Современные государства возникли как основные арены для народного политического участия (и в некоторых случаях — для создания демократических институтов). На самом деле именно потому, что современные государства опирались на граждан, а не на подданных культурная политика в них была сопряжена с таким насилием. Исторические империи без большого труда обеспечивали представителям различных этнических групп возможность жить рядом в мире. Внутри и вокруг столицы Османской империи — Стамбула жили и торговали друг с другом евреи, христиане и мусульмане. Но жить в мире было не слишком сложно, потому что различные группы не участвовали в общем обсуждении политических и общественных вопросов; султан совещался с представителями различных этнических групп, но не с простыми людьми. Хотя члены различных групп могли призываться в его армии, эти армии не были гражданскими, и ни о какой массовой мобилизации речи не шло. Точно так же, хотя Османская империя, как и другие империи, поддерживала мир, жизненно важный для торговли на большие расстояния, она по большому счету не заботилась о реальной экономической интеграции своих территорий. Она не меняла, к примеру, разделение труда и не осуществляла серьезных технических новаций. Поэтому большинство различных общин и народов под властью Османов продолжало заниматься своей традиционной и преимущественно локальной экономической деятельностью. Купцы в метрополии вели торговлю на большие расстояния в основном предметами роскоши. В противном случае различные страны оставались более или менее обособленным локальными экономиками. Даже в такой стране, как Британия, такое положение сохранялось до наступления промышленной революции (включая резкий рост сельскохозяйственного и ремесленного производства, непосредственно предшествовавший фабричному производству). Существовало некоторое региональное разделение труда, обусловленное различиями в богатстве полезными ископаемыми, плодородности земли и специализации местных ремесленников. Но рынками были физические места, куда местные жители приходили торговать с другими местными жителями; только относительно специализированные товары производились для национального потребления.

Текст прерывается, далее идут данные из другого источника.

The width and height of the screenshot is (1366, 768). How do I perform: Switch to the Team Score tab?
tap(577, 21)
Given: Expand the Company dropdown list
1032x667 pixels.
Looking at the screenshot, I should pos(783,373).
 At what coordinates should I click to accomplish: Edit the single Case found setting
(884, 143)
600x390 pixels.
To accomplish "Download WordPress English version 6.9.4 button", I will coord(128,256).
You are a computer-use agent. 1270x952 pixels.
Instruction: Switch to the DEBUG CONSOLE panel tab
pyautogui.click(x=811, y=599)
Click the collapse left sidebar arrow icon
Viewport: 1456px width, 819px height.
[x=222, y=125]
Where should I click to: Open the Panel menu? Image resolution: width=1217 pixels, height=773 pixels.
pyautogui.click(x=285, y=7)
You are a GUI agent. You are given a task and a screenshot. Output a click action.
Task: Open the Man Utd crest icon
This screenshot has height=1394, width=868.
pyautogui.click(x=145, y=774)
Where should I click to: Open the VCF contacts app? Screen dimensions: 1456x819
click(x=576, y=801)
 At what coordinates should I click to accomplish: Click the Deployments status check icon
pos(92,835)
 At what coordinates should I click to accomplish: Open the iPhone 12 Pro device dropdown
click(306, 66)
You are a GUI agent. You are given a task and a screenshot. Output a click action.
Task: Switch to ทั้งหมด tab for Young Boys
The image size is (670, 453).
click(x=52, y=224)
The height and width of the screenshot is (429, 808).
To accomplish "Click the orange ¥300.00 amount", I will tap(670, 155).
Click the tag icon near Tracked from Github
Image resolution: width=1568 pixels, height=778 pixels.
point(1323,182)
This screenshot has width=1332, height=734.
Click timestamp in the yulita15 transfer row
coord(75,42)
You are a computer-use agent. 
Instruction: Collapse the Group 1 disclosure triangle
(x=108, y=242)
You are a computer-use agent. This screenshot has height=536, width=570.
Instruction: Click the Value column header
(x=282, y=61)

Развитие институтов и арен для осуществления общей политики по иронии судьбы зачастую вело к появлению идеологий, требовавших повышения однородности среди граждан. Различия, которые не имели такого значения, когда простые люди не вправе были принимать политические решения, по мере роста демократизации стали вызывать все большее беспокойство. Распространение национальных средств коммуникации — важное для демократии — также может облегчить стирание различий между гражданами. Один из ключевых вопросов современной эпохи заключается в том, насколько возможно достижение осмысленного, политически действенного публичного дискурса без такого стирания (Eley 1992; Fraser 1992). К различиям, которые обычно стремится подчинить себе националистический дискурс, относятся гендер, класс, а также область, происхождение и другие возможные основания для контрнационалистической сецессии.

Хотя националистические самоописания, как правило, придают особое значение массовому участию и межклассовому единству, национализм зачастую остается элитарным проектом, структурированным таким образом, который поддерживает или создает модели господства. И это как нельзя более применимо к тем постколониальным государствам, которые это громче всех отрицают. Как отмечает Маркакис, «антиколониальный национализм не был, как его часто представляют, массовым народным походом, движимым желанием уничтожить все, что было создано империализмом. На самом деле его сторонники были социально ограниченны, а цели — конкретны» (Markakis 1987: 70). Национализм обычно был проектом групп, связанных с колониальным государством и деловыми кругами в колониальной экономике. На самом деле национализм зачастую раньше всего возникал среди тех, кто получил образование (или имел хотя бы какой-то опыт пребывания) в имперских метрополиях. Тем не менее, поскольку антиколониальные националисты бросили вызов легитимности колониального правления на том основании, что оно не представляло местный народ (как общую категорию, а только его элиту), они смогли заложить риторические основы для более широких притязаний на политическое участие и реструктуризацию. В то же самое время социальные отношения, создаваемые элитой с представителями других слоев общества, и «модернизационные» проекты образовательных и социальных реформ, которые они проводили в «массах», зачастую вели как раз к «демассификации» простого народа. Там, где колониалисты отстаивали необходимость своей власти для поддержания мира и обеспечения экономического прогресса, местные элиты стремились создать или показать существование местной нации, соответствующей требованиям современной эпохи (Davidson 1992). При этом они предоставляли простому народу более серьезные средства мобилизации для осуществления своих собственных проектов в соперничестве с проектами изначальных националистических элит. Например, при благоприятных условиях классовые требования могли быть поддержаны националистами, когда они были направлены против колониальных или международных империалистов. После обретения независимости они становились более проблематичными.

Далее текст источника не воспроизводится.